El de Whisky parece un universo detenido en el tiempo, fines de los ‘70 o, quizá, comienzos de los ‘80: la fábrica, sus máquinas, sus oficinas, sus medias con rombos, la máquina en la que Jacobo mecanografía un mensaje para su hermano, el auto lleno de ruiditos de Jacobo, un hotel en Piriápolis. “Ante los ojos de, por ejemplo, los argentinos, Montevideo está viejo, y es una realidad que Uruguay no es un país moderno”, dice Rebella. “Pero también podés mostrar un Montevideo mucho más aggiornado que el que mostramos nosotros. Más que para atrás, nos interesaba crear un universo atemporal. Buscamos locaciones que estuvieran como hace veinte o treinta años. La escena en la que compran masitas en una panadería originalmente era en un supermercado, que es un lugar obviamente más moderno, pero cuando fuimos a verlo nos dimos cuenta de que tenía algo que nos jodía, y a mí la locación de la confitería me encanta. Y es así: existe y funciona.” “Y Piriápolis, fuera de temporada –retoma Stoll–, es como se la ve en la película. El hotel es de los años ‘30, cuando tuvo su esplendor, y está como que se cae a pedazos: conserva esa cosa de pasado rutilante, pero medio extraña.”
Esa extrañeza se hace patente en el humor de la película, en la distancia casi extranjera que adopta sobre personajes y situaciones. “Tratamos de mantener un balance –dice Rebella–, pero la gente a la que le gustó mucho la película se llevaba más el aspecto de comedia. En Japón estaban fascinados con la película, pero yo me preguntaba: ‘¿Por qué no se ríen?” Stoll: “Nunca sabíamos hasta dónde iba a funcionar el planteo: algunos amigos me dijeron: ‘Me cagué de la risa’, pero el pibe que trabaja en el bar de enfrente de mi casa lloró”.

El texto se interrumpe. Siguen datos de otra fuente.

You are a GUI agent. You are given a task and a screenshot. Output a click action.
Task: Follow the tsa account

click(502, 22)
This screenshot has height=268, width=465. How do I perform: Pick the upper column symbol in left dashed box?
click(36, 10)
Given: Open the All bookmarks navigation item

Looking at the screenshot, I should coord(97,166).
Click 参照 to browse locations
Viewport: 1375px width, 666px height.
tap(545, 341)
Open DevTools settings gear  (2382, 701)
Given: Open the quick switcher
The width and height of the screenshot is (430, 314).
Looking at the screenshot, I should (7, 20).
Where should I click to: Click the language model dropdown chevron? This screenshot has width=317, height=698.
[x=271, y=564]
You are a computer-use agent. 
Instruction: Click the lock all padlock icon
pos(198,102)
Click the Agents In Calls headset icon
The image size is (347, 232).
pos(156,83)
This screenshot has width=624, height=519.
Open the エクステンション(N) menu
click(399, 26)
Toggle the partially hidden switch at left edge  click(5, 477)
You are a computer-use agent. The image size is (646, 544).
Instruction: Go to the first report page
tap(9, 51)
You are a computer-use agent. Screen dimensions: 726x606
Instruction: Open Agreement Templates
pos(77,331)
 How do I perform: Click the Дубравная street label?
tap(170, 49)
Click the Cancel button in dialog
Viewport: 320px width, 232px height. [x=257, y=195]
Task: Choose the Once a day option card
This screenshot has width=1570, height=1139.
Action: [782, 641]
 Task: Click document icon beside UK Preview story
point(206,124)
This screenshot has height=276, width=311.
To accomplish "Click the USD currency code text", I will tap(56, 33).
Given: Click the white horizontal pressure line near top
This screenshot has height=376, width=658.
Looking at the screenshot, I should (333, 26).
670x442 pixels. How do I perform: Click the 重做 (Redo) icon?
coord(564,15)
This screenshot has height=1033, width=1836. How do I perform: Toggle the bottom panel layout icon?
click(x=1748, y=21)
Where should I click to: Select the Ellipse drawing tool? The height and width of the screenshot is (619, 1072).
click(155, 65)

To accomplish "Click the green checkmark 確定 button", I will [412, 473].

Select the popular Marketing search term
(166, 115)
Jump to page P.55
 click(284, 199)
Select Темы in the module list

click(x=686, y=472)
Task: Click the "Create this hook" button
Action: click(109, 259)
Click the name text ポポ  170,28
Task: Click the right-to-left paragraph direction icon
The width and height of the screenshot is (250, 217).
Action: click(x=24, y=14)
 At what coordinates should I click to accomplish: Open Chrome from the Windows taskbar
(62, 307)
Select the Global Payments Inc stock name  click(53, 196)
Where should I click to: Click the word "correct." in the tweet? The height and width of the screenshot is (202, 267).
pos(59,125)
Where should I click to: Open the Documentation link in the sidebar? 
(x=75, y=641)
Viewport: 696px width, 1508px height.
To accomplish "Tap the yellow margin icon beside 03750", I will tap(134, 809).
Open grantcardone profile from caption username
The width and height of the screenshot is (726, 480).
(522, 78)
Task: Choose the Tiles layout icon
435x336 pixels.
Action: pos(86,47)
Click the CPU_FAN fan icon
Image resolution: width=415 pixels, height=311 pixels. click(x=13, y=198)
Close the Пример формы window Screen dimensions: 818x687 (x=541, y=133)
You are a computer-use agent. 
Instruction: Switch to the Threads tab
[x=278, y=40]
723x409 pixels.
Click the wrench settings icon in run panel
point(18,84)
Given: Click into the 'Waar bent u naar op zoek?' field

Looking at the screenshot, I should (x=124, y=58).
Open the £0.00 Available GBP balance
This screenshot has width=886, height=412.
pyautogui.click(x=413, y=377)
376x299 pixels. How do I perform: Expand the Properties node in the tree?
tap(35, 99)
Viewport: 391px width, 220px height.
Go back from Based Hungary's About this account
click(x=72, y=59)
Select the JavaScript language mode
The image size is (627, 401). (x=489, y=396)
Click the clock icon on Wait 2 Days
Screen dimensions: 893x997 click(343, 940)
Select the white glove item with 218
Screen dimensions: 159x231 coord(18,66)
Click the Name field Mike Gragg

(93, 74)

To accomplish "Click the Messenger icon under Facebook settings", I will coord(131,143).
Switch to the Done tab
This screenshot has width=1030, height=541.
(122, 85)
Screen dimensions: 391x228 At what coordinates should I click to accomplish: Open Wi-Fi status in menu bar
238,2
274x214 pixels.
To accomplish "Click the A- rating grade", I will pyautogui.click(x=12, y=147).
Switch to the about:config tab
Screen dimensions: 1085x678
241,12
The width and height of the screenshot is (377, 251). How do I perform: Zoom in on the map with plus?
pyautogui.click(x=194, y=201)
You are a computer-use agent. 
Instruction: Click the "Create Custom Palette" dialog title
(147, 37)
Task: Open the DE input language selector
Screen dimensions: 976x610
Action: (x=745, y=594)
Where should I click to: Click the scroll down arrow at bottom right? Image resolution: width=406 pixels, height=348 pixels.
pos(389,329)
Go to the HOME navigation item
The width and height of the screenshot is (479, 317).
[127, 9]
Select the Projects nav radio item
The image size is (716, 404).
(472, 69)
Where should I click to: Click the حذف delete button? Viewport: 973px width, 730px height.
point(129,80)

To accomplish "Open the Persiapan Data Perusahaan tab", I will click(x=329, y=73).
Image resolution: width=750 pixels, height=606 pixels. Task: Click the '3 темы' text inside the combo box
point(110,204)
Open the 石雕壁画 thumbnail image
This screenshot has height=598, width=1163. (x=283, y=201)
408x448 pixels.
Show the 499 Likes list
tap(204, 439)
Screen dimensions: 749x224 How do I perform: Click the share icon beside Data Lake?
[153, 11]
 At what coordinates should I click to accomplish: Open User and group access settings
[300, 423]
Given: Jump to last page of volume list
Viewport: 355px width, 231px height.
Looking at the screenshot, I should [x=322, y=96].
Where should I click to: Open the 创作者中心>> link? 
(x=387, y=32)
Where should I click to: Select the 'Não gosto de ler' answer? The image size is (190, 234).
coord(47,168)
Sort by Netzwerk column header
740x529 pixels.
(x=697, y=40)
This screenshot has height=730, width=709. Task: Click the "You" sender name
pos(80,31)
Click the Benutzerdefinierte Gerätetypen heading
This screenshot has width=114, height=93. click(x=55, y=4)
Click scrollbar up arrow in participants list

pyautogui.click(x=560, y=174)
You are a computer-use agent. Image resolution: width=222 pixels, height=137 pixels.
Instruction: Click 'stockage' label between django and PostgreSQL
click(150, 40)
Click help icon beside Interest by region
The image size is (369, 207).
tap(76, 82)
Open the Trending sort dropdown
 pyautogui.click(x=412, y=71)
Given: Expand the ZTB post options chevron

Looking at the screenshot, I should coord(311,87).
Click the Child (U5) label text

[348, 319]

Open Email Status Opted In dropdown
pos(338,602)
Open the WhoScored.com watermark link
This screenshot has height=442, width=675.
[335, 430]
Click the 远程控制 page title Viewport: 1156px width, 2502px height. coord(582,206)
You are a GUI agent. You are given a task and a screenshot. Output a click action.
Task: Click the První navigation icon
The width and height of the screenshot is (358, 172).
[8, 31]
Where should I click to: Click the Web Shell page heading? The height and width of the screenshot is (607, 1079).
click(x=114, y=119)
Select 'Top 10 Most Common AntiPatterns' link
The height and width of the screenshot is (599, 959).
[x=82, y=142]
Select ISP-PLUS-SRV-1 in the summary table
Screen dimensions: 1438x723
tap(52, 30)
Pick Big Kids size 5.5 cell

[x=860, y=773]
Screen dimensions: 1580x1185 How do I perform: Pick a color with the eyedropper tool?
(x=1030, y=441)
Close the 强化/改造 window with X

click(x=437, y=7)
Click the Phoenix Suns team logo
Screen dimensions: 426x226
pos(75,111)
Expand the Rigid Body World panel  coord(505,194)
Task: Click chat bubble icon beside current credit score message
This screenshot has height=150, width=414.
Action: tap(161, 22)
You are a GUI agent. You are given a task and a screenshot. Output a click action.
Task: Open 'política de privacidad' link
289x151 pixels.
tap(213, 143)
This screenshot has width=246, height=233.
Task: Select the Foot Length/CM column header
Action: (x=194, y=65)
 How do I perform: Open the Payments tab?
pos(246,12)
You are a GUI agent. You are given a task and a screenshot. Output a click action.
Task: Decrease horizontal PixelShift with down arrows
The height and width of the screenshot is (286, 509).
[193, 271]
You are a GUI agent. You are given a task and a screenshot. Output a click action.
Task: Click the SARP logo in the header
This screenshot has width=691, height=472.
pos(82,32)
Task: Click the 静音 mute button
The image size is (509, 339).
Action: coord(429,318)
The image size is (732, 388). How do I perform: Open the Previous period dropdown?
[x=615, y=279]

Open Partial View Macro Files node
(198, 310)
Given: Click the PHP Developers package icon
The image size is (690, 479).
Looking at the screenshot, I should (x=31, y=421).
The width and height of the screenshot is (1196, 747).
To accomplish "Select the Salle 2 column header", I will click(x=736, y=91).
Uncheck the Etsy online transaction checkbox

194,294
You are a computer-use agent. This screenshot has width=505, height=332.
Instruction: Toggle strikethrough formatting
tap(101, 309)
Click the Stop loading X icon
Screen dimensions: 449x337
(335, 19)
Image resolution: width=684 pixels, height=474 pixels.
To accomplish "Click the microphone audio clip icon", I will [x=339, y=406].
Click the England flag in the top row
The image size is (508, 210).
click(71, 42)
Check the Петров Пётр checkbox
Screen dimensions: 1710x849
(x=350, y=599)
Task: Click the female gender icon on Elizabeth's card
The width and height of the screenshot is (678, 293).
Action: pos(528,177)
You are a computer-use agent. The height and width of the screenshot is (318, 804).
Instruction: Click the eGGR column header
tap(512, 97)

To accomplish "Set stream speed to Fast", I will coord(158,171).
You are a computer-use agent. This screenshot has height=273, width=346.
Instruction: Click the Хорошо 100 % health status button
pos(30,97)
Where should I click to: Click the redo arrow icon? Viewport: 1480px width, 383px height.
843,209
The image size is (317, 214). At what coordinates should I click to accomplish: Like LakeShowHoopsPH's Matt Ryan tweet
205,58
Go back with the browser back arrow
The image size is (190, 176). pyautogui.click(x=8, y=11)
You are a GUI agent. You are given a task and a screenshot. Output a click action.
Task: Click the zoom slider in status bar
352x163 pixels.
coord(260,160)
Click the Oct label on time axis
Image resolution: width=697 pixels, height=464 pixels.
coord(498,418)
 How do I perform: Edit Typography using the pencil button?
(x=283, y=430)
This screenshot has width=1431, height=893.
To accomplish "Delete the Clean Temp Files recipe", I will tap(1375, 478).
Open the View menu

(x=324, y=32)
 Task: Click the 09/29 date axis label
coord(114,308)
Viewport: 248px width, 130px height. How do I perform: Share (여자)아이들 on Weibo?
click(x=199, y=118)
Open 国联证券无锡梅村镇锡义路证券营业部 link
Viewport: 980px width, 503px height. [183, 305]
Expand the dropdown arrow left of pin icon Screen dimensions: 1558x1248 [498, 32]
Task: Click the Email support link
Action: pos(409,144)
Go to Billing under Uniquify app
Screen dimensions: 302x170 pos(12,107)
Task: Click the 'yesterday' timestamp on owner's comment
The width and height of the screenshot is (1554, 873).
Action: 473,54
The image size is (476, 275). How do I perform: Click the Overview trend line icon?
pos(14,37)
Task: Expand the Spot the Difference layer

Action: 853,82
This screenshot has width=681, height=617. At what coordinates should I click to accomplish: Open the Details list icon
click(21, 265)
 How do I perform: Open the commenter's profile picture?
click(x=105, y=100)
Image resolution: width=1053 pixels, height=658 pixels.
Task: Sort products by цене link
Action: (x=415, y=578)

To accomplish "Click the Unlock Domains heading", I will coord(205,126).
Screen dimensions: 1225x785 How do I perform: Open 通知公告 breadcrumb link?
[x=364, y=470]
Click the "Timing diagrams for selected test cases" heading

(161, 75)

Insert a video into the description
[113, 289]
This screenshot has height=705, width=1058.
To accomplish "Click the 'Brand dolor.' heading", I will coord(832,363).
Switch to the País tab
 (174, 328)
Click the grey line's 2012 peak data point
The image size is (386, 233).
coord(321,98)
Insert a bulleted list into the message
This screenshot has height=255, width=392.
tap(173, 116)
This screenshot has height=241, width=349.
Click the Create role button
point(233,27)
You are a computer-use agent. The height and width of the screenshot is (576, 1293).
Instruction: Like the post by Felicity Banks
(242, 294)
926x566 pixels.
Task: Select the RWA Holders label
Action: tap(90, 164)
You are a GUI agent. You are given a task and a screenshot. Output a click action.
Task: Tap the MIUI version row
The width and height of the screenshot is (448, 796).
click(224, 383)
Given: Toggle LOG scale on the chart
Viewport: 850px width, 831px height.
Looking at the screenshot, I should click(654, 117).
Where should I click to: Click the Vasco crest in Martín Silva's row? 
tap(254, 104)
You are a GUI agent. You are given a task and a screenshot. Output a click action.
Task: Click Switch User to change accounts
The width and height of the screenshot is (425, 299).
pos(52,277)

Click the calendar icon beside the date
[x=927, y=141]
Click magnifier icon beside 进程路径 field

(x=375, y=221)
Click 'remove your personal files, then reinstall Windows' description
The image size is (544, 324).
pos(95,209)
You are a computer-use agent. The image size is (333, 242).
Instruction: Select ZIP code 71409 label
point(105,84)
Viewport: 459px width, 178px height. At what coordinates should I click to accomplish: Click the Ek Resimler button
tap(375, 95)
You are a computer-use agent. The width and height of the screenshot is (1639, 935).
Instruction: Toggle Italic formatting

La película lleva hecho un impresionante recorrido en el circuito cinematográfico internacional, no sólo el festivalero sino también el comercial, con más de 130 mil espectadores en España y 80 mil en Francia. Stoll y Rebella saben que esa repercusión tiene que ver en parte con la visibilidad actual del cine latinoamericano en el mundo. Según Rebella, “es un reduccionismo que mete en la misma bolsa cosas como Trapero y Rejtman, que son como dos corrientes distintas y hasta antagónicas”. Con todo, a Stoll no se le escapa cierto aspecto conveniente de la situación: “Gracias a eso, los festivales hacían foco en el cine argentino, y es probable que un francés no distinga mucho la Argentina de Uruguay. A nivel cinematográfico y político a mí me rompe las pelotas, pero a nivel comercial nos sirvió”.
En cuanto al éxito que tuvieron jugando de locales, los directores dicen que el fenómeno de la película en Uruguay (algo más de 50 mil espectadores) tiene cierto carácter futbolero. “Como casi no hay películas uruguayas –dice Stoll–, cada una es como un partido de la selección contra Brasil. Como ahora Jorge Drexler, que tiene una canción nominada al Oscar y es una especie de orgullo nacional.” Rebella: “A los 80 mil franceses les chupaba un huevo si era uruguaya o argentina; a los 50 mil uruguayos, lo único que les importaba era que era uruguaya”. “El 50 por ciento la fue a ver porque ‘los uruguayos somos así’ –remata Stoll–, y el otro 50 ‘porque los uruguayos no somos así’. Pero nadie va realmente a ver la película.”